_Try it:_
Answer with a number only, stating how many lines of the records hold the word "Sort".
:: The records ::
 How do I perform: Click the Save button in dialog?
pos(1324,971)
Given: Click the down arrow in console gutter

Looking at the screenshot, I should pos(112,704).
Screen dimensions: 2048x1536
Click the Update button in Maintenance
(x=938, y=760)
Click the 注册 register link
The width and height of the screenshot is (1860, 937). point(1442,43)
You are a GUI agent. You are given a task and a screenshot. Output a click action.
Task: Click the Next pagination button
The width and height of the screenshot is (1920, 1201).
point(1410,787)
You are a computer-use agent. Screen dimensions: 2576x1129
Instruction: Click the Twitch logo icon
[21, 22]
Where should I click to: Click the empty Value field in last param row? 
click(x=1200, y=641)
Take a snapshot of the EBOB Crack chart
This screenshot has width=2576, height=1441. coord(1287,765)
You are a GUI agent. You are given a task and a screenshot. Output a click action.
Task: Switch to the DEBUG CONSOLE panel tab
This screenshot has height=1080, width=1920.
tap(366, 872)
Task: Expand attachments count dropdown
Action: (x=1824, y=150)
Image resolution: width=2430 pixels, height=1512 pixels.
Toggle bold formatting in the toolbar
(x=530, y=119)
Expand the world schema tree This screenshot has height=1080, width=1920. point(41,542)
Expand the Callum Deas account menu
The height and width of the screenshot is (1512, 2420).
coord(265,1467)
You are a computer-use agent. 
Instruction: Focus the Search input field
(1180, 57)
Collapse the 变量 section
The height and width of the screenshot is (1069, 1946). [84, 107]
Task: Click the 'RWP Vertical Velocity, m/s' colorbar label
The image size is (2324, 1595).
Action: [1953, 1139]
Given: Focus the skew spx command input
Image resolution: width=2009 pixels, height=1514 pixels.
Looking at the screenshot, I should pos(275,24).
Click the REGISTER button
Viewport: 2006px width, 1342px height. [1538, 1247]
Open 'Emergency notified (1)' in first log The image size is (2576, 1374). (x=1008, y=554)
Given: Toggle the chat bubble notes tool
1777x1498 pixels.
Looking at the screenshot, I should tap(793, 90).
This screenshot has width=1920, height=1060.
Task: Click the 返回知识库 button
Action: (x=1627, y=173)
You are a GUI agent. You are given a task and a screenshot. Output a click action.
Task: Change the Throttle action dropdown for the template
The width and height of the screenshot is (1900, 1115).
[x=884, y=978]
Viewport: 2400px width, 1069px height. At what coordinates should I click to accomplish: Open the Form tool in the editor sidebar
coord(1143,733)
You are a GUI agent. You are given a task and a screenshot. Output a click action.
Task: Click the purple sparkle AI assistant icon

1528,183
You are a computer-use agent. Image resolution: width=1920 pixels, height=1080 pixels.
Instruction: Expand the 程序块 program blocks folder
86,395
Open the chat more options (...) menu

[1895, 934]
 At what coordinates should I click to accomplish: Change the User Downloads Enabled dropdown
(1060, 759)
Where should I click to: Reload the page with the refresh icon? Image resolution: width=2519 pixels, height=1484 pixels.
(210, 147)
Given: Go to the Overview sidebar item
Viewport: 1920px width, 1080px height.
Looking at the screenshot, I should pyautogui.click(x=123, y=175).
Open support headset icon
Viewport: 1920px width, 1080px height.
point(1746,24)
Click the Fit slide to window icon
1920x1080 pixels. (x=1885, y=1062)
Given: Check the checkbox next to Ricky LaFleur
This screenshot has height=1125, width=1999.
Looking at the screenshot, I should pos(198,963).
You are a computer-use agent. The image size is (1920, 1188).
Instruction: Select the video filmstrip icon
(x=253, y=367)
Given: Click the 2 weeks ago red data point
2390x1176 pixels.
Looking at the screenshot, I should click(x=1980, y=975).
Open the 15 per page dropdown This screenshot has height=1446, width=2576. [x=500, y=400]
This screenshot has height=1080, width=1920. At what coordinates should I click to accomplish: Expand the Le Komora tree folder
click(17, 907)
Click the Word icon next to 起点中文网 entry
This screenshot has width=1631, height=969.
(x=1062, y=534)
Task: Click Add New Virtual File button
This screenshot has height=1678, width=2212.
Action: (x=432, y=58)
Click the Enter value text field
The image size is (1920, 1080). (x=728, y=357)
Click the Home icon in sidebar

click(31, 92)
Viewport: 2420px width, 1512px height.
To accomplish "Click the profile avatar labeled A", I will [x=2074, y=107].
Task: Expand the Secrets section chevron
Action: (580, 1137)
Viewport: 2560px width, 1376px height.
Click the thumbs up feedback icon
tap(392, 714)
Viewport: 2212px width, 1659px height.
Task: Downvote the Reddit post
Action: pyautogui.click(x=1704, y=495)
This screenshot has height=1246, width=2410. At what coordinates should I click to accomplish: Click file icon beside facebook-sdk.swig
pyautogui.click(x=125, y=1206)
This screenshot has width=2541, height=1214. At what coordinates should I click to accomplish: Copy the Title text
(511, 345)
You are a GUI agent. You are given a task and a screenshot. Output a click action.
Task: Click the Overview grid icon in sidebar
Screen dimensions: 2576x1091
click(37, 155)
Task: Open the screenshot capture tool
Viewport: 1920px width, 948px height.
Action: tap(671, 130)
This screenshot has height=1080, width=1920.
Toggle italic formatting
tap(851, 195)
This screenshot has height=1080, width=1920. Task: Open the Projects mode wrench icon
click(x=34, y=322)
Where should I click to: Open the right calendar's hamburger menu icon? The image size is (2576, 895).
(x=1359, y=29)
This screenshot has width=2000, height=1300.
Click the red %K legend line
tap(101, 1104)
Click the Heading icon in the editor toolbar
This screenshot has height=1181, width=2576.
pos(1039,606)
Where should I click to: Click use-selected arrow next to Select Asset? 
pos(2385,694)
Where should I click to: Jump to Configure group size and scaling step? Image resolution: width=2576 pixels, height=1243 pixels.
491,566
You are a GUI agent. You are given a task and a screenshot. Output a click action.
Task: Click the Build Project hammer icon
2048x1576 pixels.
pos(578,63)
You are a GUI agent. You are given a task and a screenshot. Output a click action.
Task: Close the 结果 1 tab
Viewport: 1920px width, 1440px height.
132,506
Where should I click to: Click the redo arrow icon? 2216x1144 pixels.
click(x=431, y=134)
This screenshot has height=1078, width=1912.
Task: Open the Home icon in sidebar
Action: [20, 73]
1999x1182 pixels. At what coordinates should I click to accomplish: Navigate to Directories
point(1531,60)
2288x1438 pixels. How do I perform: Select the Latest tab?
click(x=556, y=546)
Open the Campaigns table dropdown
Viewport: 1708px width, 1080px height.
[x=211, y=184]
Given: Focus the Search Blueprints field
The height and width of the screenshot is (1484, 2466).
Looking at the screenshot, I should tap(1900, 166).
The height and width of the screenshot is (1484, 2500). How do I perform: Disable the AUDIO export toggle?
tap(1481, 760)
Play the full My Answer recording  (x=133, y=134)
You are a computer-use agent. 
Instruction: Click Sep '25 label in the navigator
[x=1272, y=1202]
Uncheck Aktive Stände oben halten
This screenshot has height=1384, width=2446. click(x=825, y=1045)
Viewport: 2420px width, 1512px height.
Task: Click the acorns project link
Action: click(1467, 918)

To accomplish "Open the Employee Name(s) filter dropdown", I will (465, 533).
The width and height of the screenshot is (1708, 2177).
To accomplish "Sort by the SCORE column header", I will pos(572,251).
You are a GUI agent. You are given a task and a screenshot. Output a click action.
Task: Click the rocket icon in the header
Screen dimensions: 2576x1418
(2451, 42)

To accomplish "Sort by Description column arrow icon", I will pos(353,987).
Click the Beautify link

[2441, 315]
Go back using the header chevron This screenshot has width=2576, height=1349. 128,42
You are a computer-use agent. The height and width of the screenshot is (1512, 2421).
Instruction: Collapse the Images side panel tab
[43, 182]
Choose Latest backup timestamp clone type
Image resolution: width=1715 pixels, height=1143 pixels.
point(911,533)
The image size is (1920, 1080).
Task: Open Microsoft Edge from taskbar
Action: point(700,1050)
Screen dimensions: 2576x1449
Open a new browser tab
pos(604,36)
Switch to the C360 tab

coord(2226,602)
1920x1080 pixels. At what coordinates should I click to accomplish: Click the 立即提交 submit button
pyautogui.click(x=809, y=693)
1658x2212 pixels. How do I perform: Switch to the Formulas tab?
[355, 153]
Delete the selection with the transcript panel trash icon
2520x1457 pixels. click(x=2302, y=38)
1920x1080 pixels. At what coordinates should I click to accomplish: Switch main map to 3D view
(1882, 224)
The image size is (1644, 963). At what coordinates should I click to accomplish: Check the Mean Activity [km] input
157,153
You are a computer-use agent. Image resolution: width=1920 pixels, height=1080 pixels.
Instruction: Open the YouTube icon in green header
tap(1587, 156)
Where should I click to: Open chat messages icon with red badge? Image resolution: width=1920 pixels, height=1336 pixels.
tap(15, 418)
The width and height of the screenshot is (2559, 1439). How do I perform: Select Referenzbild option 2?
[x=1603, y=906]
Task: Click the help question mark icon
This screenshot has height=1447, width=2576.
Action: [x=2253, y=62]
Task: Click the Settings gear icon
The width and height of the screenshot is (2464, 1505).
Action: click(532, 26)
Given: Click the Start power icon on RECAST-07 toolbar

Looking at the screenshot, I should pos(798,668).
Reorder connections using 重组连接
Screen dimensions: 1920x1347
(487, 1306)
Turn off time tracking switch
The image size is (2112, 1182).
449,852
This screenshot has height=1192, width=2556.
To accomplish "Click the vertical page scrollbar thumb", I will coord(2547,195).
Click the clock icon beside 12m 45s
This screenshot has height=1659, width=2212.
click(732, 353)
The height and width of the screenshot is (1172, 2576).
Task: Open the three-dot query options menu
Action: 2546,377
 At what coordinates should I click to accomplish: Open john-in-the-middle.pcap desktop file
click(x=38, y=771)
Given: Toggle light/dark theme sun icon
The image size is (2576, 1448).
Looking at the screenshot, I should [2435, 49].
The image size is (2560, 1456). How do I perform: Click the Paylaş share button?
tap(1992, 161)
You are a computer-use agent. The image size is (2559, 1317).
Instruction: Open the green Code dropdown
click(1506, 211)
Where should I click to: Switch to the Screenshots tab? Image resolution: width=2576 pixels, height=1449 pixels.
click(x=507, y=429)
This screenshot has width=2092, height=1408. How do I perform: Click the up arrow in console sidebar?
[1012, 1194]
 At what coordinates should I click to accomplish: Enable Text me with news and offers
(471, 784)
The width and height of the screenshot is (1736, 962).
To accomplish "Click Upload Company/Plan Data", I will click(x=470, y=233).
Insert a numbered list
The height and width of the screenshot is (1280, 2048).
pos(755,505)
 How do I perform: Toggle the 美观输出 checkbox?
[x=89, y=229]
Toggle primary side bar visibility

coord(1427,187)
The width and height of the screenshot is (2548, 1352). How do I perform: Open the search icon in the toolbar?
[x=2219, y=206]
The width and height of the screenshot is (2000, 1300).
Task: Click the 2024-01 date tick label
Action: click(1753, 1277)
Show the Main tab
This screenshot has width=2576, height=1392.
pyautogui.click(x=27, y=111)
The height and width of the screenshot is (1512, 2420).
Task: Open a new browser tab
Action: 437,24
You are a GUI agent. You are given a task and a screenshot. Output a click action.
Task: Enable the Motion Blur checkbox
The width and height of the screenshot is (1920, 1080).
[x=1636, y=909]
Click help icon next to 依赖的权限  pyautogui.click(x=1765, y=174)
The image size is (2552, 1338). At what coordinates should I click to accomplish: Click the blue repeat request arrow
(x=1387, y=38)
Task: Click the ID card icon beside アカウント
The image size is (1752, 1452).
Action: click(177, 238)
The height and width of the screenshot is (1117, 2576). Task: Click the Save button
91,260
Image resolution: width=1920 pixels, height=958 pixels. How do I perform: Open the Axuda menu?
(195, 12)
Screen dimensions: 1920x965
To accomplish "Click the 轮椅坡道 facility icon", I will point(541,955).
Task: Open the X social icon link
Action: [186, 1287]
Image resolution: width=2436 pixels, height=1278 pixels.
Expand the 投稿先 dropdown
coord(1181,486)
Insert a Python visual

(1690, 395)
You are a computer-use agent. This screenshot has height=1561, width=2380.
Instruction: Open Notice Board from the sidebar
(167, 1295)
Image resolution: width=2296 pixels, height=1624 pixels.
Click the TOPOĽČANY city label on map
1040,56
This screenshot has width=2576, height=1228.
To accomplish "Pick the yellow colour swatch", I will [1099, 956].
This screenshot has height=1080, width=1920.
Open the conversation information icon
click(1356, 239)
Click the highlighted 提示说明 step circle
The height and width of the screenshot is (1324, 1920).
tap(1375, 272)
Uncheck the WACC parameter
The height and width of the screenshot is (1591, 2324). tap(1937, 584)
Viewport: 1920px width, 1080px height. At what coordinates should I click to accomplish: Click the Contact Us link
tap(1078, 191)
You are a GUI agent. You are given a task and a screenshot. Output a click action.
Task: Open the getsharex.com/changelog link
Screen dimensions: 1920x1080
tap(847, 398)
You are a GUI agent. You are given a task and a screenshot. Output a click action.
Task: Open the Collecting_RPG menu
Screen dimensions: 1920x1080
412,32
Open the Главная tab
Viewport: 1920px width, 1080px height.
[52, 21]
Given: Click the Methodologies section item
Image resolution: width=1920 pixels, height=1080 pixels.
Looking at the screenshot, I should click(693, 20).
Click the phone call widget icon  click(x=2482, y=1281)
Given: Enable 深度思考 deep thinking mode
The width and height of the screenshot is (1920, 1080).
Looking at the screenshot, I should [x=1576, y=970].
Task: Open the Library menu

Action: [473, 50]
:::
_Answer box:_
2